TRY IT: Return, from the listing below, each line where the word "computer" appears.

───── DATA SUPPLIED

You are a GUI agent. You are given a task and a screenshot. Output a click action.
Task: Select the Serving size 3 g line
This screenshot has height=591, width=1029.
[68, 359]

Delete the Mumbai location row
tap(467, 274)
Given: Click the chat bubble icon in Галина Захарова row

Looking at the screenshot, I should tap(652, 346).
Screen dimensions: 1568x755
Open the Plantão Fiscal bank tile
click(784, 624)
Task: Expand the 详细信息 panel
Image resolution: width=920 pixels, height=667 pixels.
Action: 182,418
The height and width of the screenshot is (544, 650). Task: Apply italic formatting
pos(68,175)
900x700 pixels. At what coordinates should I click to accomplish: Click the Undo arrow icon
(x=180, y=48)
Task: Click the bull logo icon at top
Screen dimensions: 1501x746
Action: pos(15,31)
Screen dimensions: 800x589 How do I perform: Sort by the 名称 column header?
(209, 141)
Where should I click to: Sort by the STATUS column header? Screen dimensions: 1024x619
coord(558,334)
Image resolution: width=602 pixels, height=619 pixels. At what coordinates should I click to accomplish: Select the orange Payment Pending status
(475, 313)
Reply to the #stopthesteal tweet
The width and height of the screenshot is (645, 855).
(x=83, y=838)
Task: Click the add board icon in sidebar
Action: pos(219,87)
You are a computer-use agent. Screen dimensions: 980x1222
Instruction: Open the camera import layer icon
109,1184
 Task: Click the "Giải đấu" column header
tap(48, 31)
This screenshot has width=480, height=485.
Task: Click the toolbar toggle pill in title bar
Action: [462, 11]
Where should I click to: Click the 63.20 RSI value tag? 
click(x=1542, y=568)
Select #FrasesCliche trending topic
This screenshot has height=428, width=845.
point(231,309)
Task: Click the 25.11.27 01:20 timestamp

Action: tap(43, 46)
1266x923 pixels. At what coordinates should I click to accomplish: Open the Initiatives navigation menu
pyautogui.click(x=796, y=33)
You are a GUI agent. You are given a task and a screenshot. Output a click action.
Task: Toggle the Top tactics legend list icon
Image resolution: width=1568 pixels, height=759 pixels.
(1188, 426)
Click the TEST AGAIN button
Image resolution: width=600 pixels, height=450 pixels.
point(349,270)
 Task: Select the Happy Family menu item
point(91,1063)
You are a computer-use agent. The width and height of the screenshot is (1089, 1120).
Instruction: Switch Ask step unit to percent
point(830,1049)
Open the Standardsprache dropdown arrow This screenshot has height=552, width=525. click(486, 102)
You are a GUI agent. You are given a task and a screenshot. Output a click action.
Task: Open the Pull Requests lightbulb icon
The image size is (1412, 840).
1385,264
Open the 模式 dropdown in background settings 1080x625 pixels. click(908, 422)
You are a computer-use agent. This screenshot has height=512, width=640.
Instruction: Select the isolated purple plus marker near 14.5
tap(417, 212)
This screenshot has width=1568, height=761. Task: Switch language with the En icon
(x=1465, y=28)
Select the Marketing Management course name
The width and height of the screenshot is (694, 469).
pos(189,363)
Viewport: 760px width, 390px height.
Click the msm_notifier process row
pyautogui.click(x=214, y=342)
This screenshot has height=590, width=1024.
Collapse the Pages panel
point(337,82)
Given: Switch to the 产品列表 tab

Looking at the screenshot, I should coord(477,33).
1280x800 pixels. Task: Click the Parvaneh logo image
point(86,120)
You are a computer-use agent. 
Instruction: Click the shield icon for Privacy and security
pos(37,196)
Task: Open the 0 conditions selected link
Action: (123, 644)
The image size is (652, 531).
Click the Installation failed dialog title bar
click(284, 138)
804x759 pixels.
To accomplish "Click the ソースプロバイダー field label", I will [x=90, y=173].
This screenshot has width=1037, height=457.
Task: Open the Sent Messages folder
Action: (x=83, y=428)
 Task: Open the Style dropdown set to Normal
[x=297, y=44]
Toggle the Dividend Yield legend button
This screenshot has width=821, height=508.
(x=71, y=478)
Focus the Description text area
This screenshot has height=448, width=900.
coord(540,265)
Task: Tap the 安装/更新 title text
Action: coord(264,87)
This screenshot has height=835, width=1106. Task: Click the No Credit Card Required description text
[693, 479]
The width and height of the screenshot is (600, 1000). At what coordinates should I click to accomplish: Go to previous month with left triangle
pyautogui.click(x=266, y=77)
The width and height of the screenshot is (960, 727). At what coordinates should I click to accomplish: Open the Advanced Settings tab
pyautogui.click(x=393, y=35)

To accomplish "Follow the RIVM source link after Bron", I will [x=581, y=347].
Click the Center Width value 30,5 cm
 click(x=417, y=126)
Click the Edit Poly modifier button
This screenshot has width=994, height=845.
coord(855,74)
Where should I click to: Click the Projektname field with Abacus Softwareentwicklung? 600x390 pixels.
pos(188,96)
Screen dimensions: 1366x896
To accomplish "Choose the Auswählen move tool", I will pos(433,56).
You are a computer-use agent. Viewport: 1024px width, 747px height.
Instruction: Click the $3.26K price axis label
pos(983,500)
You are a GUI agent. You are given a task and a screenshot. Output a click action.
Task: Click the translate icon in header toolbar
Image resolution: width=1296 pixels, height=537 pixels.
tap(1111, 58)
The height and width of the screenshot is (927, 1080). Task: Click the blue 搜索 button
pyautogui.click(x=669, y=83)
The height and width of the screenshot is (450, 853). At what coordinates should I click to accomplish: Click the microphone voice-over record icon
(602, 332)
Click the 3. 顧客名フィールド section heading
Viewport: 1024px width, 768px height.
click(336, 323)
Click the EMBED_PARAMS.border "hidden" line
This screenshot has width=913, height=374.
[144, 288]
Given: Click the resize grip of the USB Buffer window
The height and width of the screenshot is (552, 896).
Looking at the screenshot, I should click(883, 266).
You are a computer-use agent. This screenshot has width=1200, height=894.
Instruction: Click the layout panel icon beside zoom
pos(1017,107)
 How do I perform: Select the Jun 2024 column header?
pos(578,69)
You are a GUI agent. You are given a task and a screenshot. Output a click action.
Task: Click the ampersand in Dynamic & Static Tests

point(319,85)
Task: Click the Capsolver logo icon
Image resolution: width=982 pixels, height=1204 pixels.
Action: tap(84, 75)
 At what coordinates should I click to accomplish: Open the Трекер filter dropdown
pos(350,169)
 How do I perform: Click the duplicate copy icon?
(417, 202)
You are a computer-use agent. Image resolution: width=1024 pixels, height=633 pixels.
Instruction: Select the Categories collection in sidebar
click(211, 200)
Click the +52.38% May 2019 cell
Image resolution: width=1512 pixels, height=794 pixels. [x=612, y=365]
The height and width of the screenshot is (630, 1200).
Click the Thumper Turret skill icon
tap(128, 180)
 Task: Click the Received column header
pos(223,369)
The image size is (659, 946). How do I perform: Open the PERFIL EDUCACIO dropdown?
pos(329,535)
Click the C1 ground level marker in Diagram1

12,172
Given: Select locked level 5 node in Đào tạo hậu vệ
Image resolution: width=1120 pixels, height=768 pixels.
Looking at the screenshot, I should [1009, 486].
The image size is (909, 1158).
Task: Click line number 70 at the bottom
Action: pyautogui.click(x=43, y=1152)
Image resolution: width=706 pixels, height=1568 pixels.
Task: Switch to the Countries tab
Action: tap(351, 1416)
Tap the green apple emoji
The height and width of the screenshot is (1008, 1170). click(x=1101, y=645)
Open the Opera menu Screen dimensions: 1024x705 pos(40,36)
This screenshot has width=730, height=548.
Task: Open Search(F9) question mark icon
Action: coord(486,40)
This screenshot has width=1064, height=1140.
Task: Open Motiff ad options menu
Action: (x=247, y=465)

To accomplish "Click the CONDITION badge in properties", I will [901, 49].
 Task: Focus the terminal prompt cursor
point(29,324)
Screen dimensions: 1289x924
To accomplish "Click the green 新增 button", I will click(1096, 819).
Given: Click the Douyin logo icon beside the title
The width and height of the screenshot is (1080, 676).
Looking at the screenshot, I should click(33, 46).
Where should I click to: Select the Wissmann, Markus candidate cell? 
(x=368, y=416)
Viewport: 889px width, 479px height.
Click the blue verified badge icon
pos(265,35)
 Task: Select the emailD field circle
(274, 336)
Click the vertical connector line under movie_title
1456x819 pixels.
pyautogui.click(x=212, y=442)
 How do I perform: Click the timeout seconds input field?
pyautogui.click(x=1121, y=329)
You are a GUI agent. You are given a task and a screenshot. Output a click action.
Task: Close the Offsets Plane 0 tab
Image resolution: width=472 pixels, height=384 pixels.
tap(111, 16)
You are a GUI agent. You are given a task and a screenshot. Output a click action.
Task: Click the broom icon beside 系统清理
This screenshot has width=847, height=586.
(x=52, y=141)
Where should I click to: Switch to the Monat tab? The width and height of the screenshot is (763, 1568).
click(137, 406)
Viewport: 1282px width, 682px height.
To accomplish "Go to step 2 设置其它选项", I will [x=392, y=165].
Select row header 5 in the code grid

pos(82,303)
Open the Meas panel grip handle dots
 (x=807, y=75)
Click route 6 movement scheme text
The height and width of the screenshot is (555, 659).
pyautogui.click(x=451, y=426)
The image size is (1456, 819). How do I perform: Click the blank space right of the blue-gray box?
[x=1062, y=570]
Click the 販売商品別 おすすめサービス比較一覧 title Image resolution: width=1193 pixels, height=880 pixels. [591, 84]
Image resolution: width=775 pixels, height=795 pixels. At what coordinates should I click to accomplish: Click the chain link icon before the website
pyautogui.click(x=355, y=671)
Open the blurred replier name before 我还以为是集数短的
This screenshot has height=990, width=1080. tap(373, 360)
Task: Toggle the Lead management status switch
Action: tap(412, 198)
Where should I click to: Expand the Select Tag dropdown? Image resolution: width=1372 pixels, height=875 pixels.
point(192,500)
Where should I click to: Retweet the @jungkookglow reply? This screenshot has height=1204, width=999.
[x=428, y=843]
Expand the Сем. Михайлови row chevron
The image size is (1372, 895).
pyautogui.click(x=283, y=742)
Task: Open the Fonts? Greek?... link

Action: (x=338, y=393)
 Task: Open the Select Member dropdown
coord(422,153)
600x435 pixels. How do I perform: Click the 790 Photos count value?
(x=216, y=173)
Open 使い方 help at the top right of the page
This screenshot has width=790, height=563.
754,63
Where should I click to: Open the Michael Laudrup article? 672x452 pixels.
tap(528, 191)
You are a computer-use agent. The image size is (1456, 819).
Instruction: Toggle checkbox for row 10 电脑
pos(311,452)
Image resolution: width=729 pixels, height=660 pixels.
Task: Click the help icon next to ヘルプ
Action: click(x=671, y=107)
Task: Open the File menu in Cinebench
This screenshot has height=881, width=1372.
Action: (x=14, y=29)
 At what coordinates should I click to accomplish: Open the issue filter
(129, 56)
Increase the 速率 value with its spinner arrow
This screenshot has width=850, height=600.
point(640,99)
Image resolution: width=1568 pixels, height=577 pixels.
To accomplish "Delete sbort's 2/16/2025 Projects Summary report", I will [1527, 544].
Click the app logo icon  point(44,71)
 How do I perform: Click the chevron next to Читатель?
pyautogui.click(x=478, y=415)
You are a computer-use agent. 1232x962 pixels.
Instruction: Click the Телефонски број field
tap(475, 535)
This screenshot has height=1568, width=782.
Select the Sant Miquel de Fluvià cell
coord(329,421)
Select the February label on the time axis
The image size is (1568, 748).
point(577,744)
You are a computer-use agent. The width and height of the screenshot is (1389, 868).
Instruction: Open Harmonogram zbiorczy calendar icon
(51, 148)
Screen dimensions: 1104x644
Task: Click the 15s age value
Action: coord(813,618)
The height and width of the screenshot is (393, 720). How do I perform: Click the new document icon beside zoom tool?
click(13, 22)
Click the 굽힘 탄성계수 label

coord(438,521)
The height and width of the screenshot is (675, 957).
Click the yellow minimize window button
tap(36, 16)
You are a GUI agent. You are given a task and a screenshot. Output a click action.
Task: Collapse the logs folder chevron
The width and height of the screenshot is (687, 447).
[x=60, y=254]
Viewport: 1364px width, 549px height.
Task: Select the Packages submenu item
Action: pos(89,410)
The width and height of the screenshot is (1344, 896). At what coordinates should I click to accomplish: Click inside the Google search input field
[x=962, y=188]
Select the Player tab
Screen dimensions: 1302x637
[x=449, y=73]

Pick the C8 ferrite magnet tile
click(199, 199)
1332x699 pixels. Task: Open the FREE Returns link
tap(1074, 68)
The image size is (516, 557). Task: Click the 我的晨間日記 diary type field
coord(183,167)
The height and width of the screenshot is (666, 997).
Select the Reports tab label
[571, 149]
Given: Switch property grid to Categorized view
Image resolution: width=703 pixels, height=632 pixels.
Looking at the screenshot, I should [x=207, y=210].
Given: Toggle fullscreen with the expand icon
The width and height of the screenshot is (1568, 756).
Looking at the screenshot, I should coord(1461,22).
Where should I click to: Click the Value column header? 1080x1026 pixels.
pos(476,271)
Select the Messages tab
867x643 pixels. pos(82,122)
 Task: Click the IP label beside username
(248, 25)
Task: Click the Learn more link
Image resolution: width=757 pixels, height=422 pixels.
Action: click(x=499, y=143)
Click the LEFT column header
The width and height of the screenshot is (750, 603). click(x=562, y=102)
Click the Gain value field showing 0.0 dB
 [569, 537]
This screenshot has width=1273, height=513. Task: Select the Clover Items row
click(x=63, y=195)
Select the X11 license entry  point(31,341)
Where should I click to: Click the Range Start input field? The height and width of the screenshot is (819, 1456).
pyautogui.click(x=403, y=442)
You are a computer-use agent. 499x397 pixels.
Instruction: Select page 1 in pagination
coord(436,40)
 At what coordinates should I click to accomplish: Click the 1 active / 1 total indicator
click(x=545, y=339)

──────────

YOUR RESPONSE:
You are a computer-use agent. Screen dimensions: 980x1222
You are a computer-use agent. The width and height of the screenshot is (1089, 1120).
You are a computer-use agent. This screenshot has height=512, width=640.
You are a computer-use agent. 
You are a computer-use agent. Viewport: 1024px width, 747px height.
You are a computer-use agent. This screenshot has width=1200, height=894.
You are a computer-use agent. Image resolution: width=1024 pixels, height=633 pixels.
You are a computer-use agent. The image size is (1456, 819).
You are a computer-use agent. 1232x962 pixels.
You are a computer-use agent. The width and height of the screenshot is (1389, 868).
You are a computer-use agent. 499x397 pixels.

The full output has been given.